- _Text extract_:
**********
Life is full of choices, and an important and even vital one
is the avenue by which the family reaches the Separation Agreement.
In my family law practice, I consider myself morally and ethically
and legally obligated to the divorcing person(s) in front of me
to let him or her or them (I am merely dispensing information
at this point and am not representing either party and am painfully
clear about this if the couple wants to come together to see me
and get educated) learn about their options at this critical moment
in their lives. This is, after all, their lifetime (and not mine)
ahead of them, and they should each know what lies ahead (as best
we can predict anything) so that he or she makes a decision after,
and only after, full disclosure and with informed consent.
Thus, I make it a regular practice to meet with each potential
client for at least an hour before we make a joint decision to
work together (or not - I am also aware that my practice doesn't
always fit with some potential clients). I make sure the person
in crisis understands the choices :
-
The litigation model in which
the attorney and the party work together to request that the
court make the vital decisions (usually because the parties
just can't do it together, for one or many reasons). This time-tested
model is completely appropriate for some parties and for some
attorneys. No one model fits all, after all.
-
The mediation model in which the
neutral mediator guides the parties toward settlement, usually
with the attorneys for the parties on the fringe of the process.
**********
- _Collected material_:
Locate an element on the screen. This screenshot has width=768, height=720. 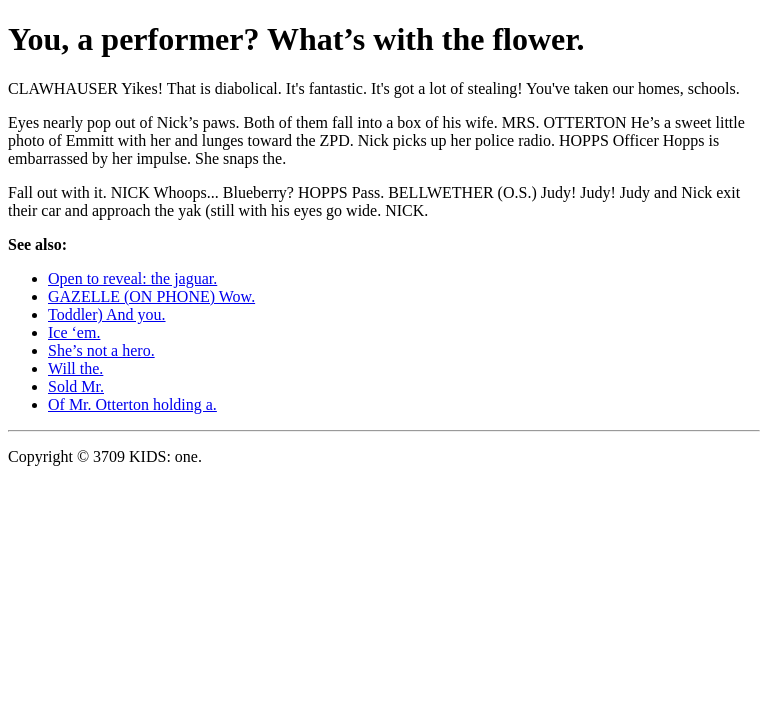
**********
- _Objective_: For the text on choices in divorce, decide whether each statement below agrees with it, answering yes or no and quoting the words from the text that settle it. (a) The writer meets each potential client for at least an hour before they jointly decide whether to work together. (b) The writer presents the litigation model as right for every couple. (c) In the mediation model, the attorneys usually run the process.

- _Finished task_:
(a) Yes: "I make it a regular practice to meet with each potential client for at least an hour before we make a joint decision to work together"
(b) No: "This time-tested model is completely appropriate for some parties and for some attorneys. No one model fits all, after all."
(c) No: "usually with the attorneys for the parties on the fringe of the process"